2. To "undo" the exponent, we use a special math tool called a logarithm (or "log" for short). It helps us find that missing power. We take the logarithm of both sides of our equation:
`ln((7.26)^x) = ln(86.8)`
3. There's a neat rule with logarithms: when you have an exponent inside the log, you can bring it to the front as a regular multiplier! So, our equation becomes:
`x * ln(7.26) = ln(86.8)`
4. Now, we want `x` all by itself. We can get `x` alone by dividing both sides of the equation by `ln(7.26)`:
`x = ln(86.8) / ln(7.26)`
5. Using a calculator, we find the values:
`ln(86.8)` is about 4.46369
`ln(7.26)` is about 1.98246
6. Now, we just divide these two numbers:
`x = 4.46369 / 1.98246` which comes out to about `2.2515...`
7. The problem asks for our answer to three significant digits. That means we look at the first three important numbers.
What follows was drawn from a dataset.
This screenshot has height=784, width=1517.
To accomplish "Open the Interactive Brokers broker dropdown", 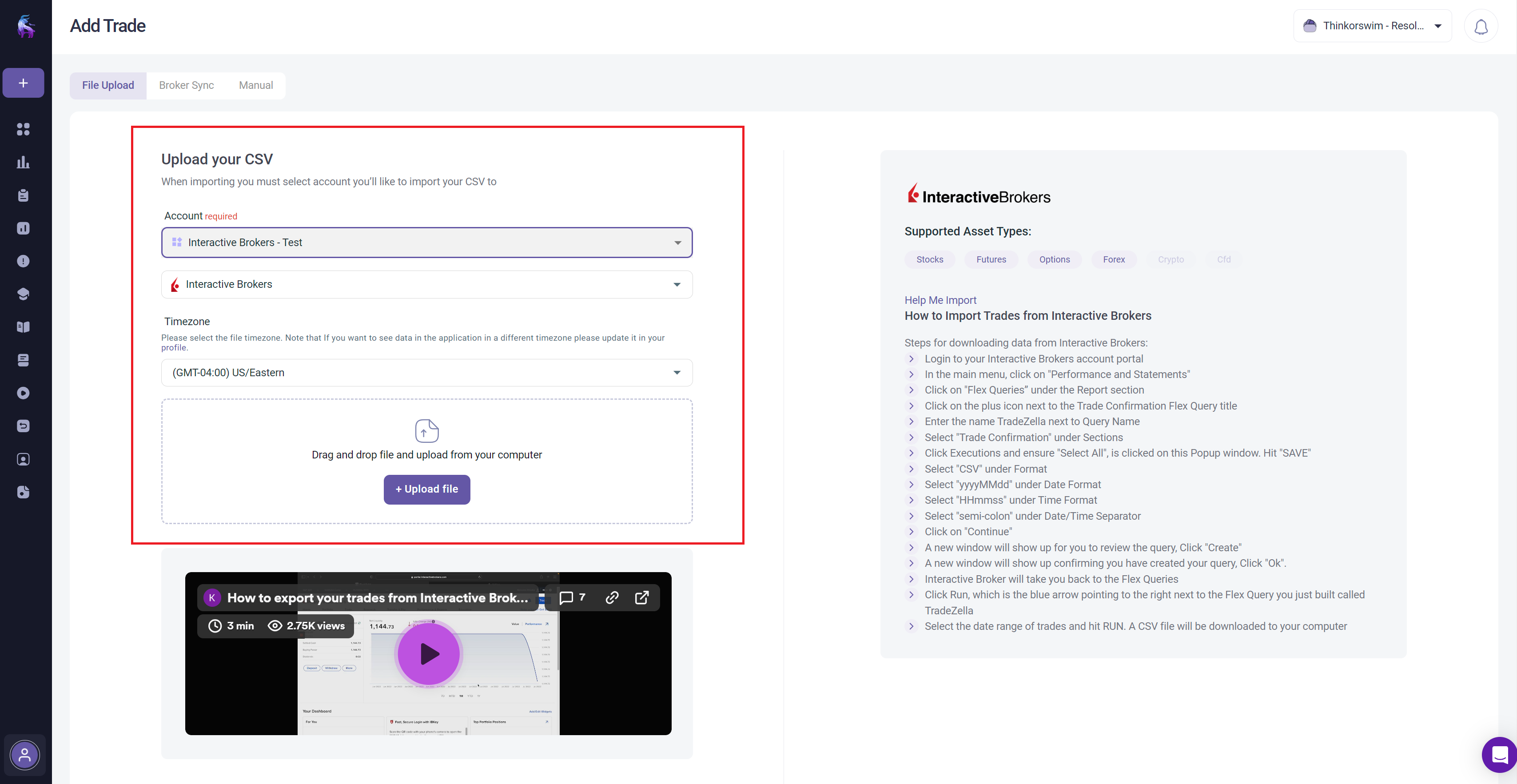I will [x=426, y=284].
So, `2.2515...` rounds to `2.25`.

Alternative answer

Answer: x ≈ 2.19 Explain
This is a question about **exponents and estimation**. The solving step is:

1. **Understand the Goal**: We need to find `x` in the equation `(7.26)^x = 86.8`. This means we're looking for how many times we multiply `7.26` by itself to get `86.8`. We need our answer to have three important numbers (three significant digits).

2. **Start with Whole Numbers**:
* Let's try `x = 1`: `7.26^1 = 7.26`. This is much smaller than `86.8`.
* Let's try `x = 2`: `7.26^2 = 7.26 * 7.26 = 52.7076`. This is still too small, but it's getting closer!
* Let's try `x = 3`: `7.26^3 = 7.26 * 7.26 * 7.26 = 52.7076 * 7.26 = 382.723...`. This is much too big.
* So, we know `x` must be between 2 and 3. And since `52.7076` is closer to `86.8` than `382.723` is, `x` should be closer to 2.
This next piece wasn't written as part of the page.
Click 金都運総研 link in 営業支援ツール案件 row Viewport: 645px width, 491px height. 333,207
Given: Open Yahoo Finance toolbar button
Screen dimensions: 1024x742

3. **Try Numbers with Decimals (Trial and Error)**: Since `x` is between 2 and 3, let's try numbers like `2.1`, `2.2`, etc. We'll use a calculator to help with these multiplications.
* Let's try `x = 2.1`: `7.26^2.1` is about `68.04`. Still too small.
* Let's try `x = 2.2`: `7.26^2.2` is about `88.00`. This is a bit too big!
* Since `2.1` was too small and `2.2` was too big, `x` must be between `2.1` and `2.2`.

4. **Get Even Closer**: We know `x` is between `2.1` and `2.2`. Let's try numbers like `2.19`.
* Let's try `x = 2.19`: `7.26^2.19` is about `86.41`. This is very close, but still a little bit too small.
* We know `x = 2.20` gives `88.00`, which is too big.
* So `x` is between `2.19` and `2.20`.

5. **Find the Best Fit (More Precision)**: We need to figure out if `x` is closer to `2.19` or `2.20`. Let's try values with more decimal places.
* `7.26^2.191` is about `86.64`
* `7.26^2.192` is about `86.80` (Wow! This is super close to `86.8`!)
* `7.26^2.193` is about `86.96`

6. **Check and Round**: Our value `x = 2.192` gives `7.26^2.192` which is approximately `86.80`. This is extremely close to our target `86.8`.
The problem asks for the answer to three significant digits.
The number `2.192` has four digits. The first three significant digits are `2`, `1`, `9`. The next digit is `2`. Since `2` is less than `5`, we keep the `9` as it is.
So, `x` rounded to three significant digits is `2.19`.